If you’re concerned over the recent news you’re hearing about Bank of America, you’re not alone. The memories of Lehman Brothers, Goldman Sachs, Morgan Stanley, and Bear Sterns are still fresh in the minds of investors as well as those who kept funds in these banks.
Virtually overnight Lehman Brothers went from a healthy, thriving financial institution to a bank wiped off the financial map.
Before discussing Bank of America’s problems specifically, it is important to remember that your money on deposit is safe even if Bank of America ceases to operate. In the United States, The Federal Deposit Insurance Corporation, or FDIC, insures your account up to $250,000. The process to reclaim your assets may be frustrating, but in the end you won’t lose anything.
What’s Going on with Bank of America?
Bank of America has its financial hand in 99% of the 100 largest companies in America, as well as other companies in 149 other countries outside of the United States. It holds 12.2% of all deposits in America, and it is the largest bank by holdings, serving 57 million customers. If your money isn’t at Bank of America, you probably know one of their customers.
Banks make profits by not only lending money to you and charging interest, but they also invest the money that you ask them to hold in the form of deposits.
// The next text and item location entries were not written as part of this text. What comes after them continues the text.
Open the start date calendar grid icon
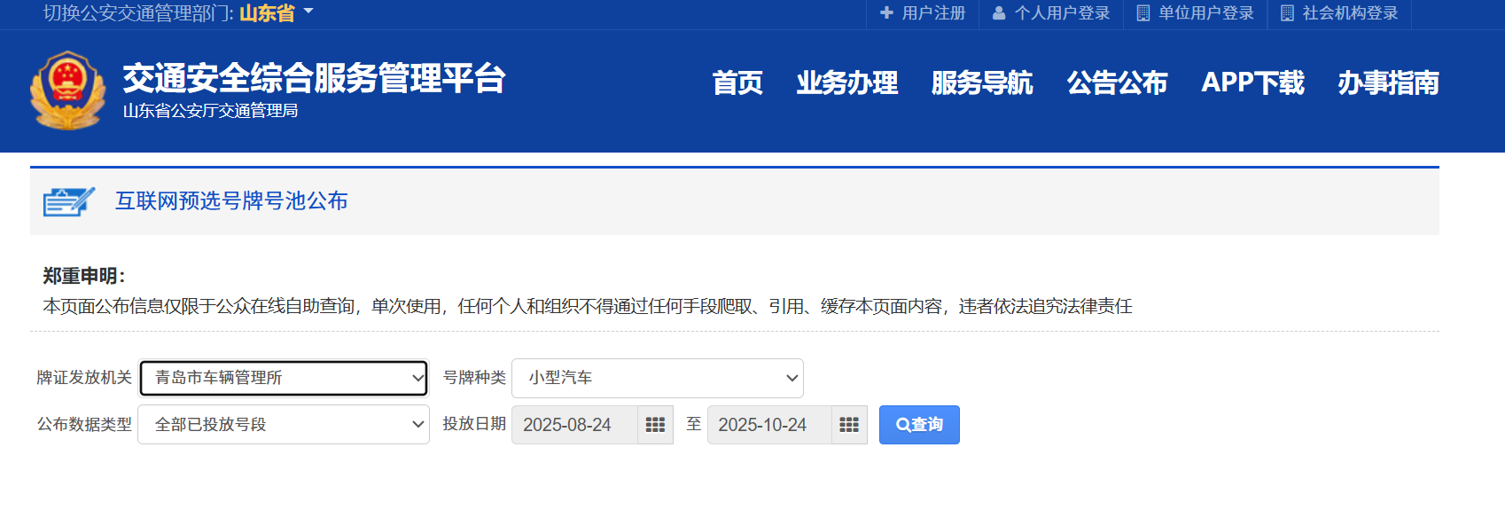The image size is (1505, 518). 655,425
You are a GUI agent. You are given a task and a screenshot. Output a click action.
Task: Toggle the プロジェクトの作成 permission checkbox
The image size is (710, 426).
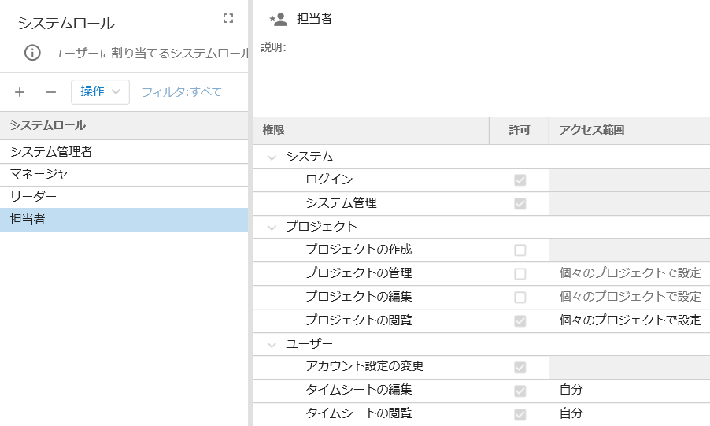(520, 250)
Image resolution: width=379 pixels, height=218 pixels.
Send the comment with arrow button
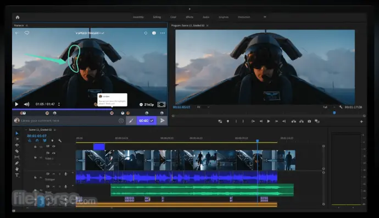[x=163, y=120]
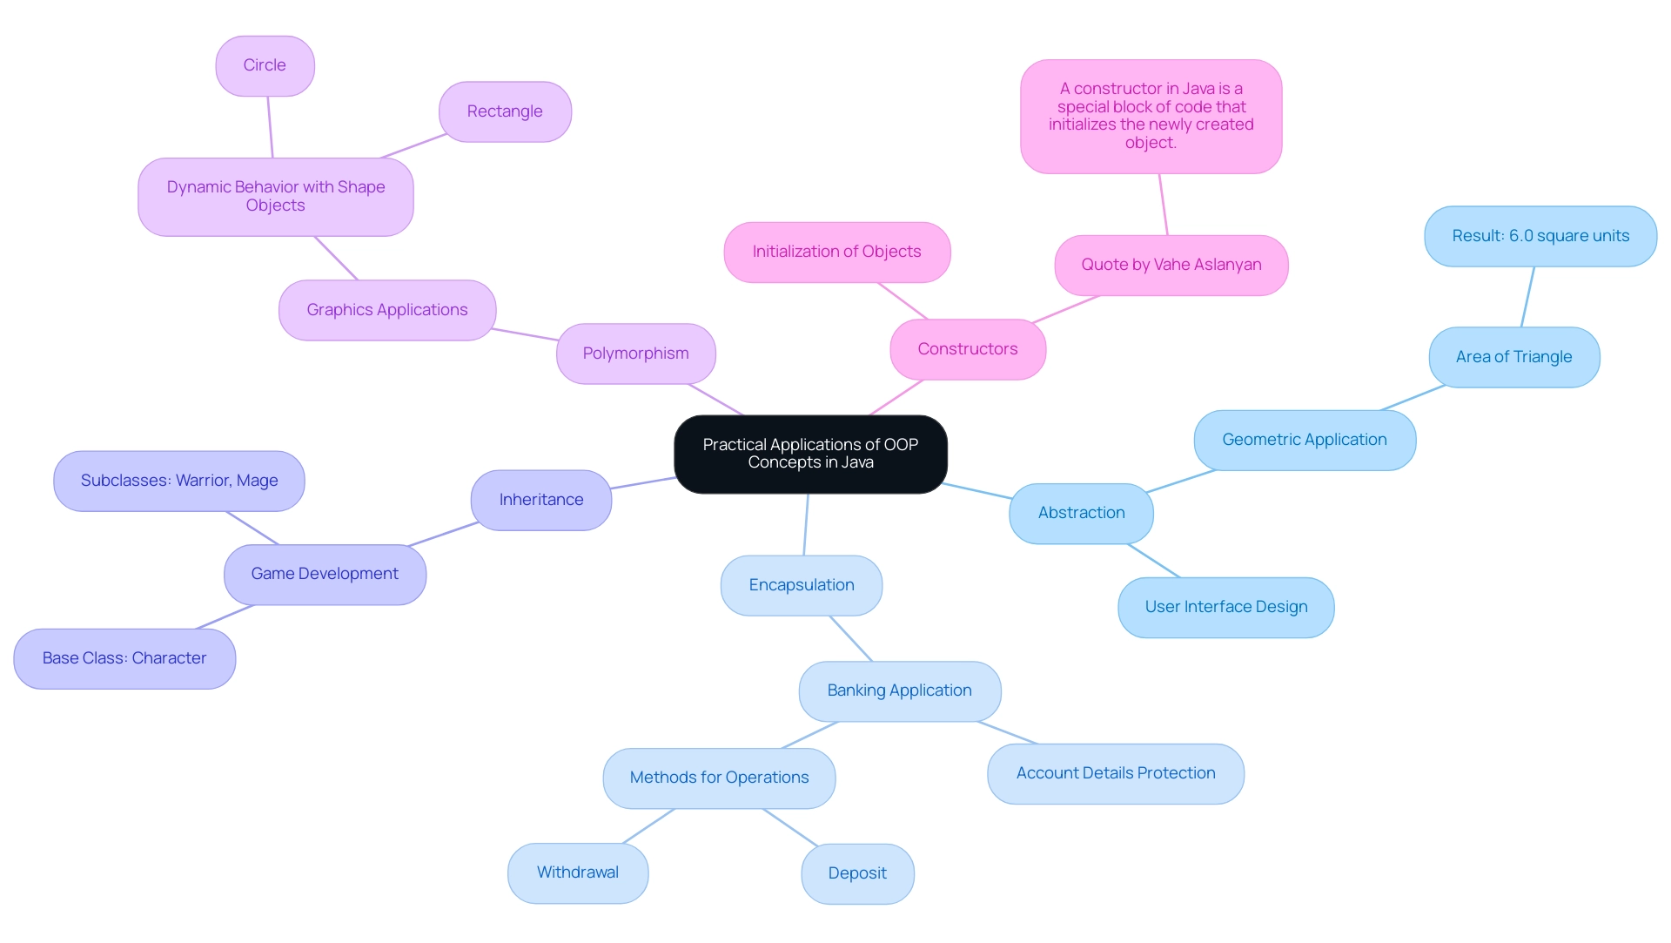The image size is (1671, 943).
Task: Toggle visibility of Quote by Vahe Aslanyan node
Action: (1171, 262)
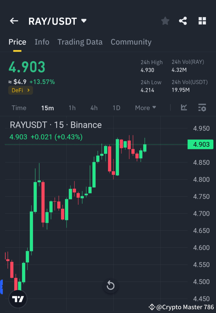This screenshot has width=216, height=313.
Task: Select the 1h candle interval
Action: pos(72,108)

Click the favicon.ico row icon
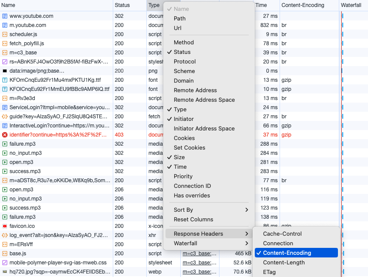pyautogui.click(x=5, y=226)
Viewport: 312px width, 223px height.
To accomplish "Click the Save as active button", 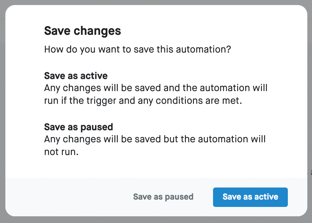I will tap(250, 197).
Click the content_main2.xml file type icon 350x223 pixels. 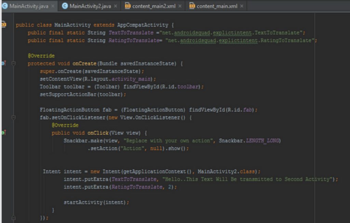(128, 6)
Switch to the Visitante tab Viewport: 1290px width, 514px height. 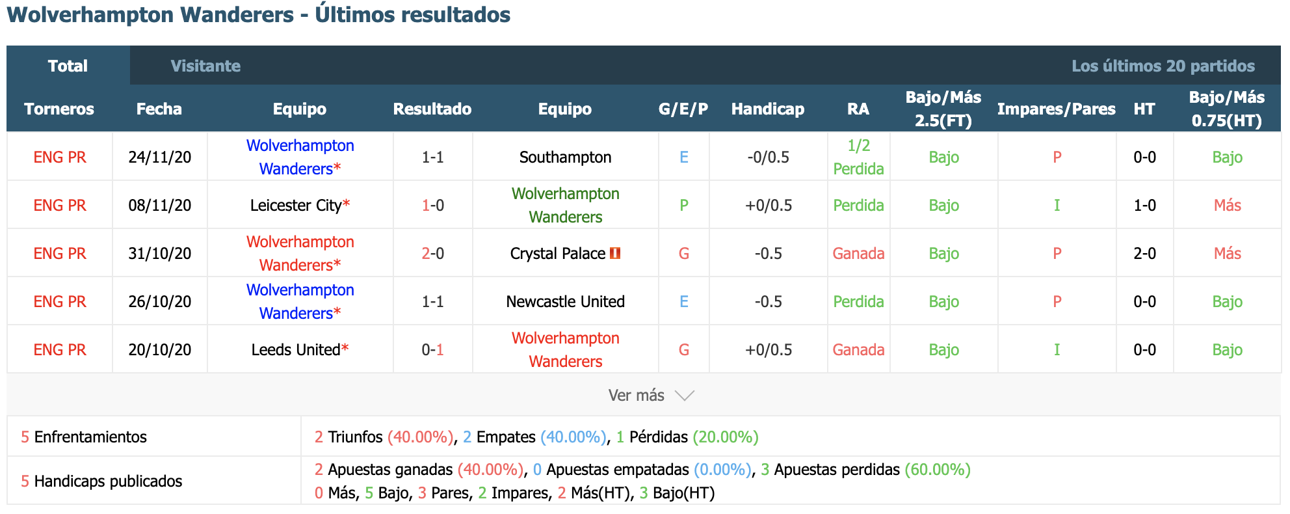pos(205,66)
They purchase companies, other loan portfolios, and they lend money to other banks and corporations at wholesale rates using complicated means like commercial paper and the money market – special markets only available to large net worth companies and financial institutions.
One company they purchased, Countrywide Financial, held the mortgages of 20% of all Americans. When the housing market lost a significant amount of value, Countrywide Financial was left with a huge amount of unpaid mortgages, which continues to weigh on Bank of America.
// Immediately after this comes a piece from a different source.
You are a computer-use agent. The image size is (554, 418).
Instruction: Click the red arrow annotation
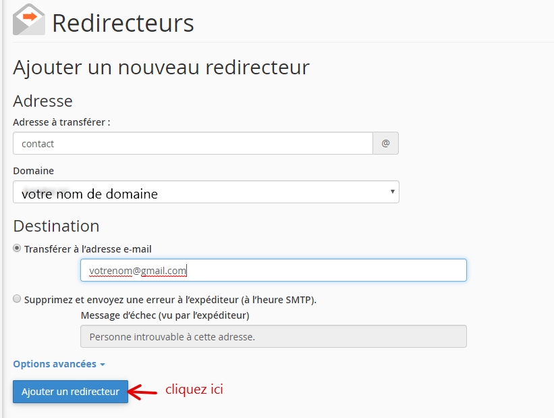coord(142,392)
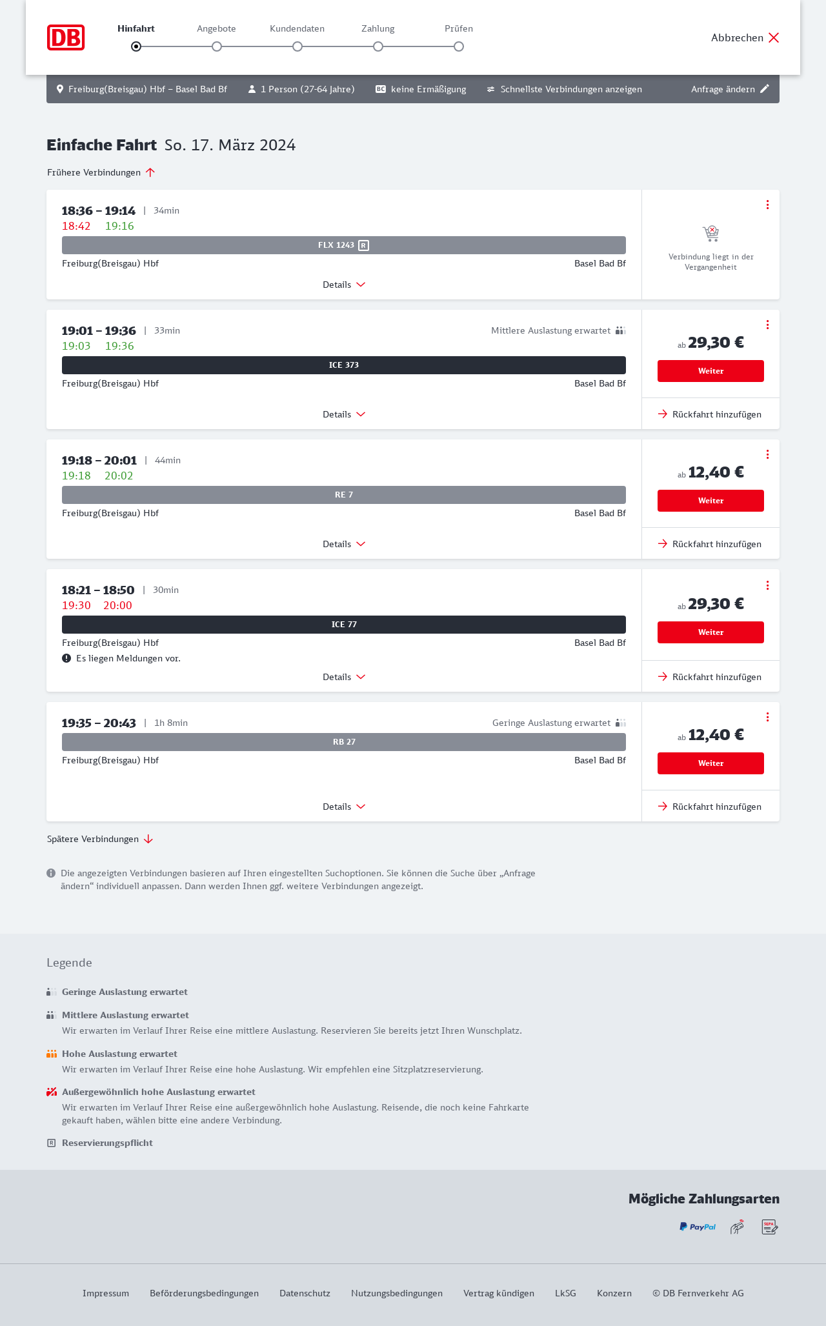Open three-dot menu for ICE 373 connection

pos(767,325)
Adding insult to injury, a series of lawsuits has made investors worried and when lawsuits start, they have a way of multiplying. Not only is there the multibillion dollar robosigning lawsuit, where allegedly false information was being provided to judges in order to simplify foreclosure cases, an employee was awarded nearly $1 million for being fired for telling authorities about illegal practices at Countrywide Financial.
Every investor knows that fear is contagious and that, according to some, is what is causing Bank of America to continue the downward trend in its stock price. In fact, they have lost well over 50% of their market value.
As a way to put investors at ease and reduce the size of their footprint on the world’s financial markets, Bank of America continues to sell assets that they own as well as lay off employees. Recently BOA announced that 30,000 would lose their jobs as restructuring continued, but this may backfire as investors grow worried that the bank may not have as much money as they claim.
On the other hand, despite government claims to the contrary, Bank of America probably is “too big to fail.” If they were to close their doors, the American banking system would have a difficult time handling the shock, and for that reason, the government probably wouldn’t let that happen.
Unlike 2008, banks as a whole are in somewhat better shape, and they are still the best place to put your money that you don’t want to expose to risk of the stock market. Even though that savings account isn’t going to make you much more than 1% per year, depositing your money into any of the major banks comes with free insurance from the FDIC. And some growth is better than no growth, considering the high likelihood of increased inflation.
Personally, I bank with a small, regional bank and a well-known credit union. I prefer to avoid the large banks, not so much because of instability, but because I don’t like their customer no-service policies.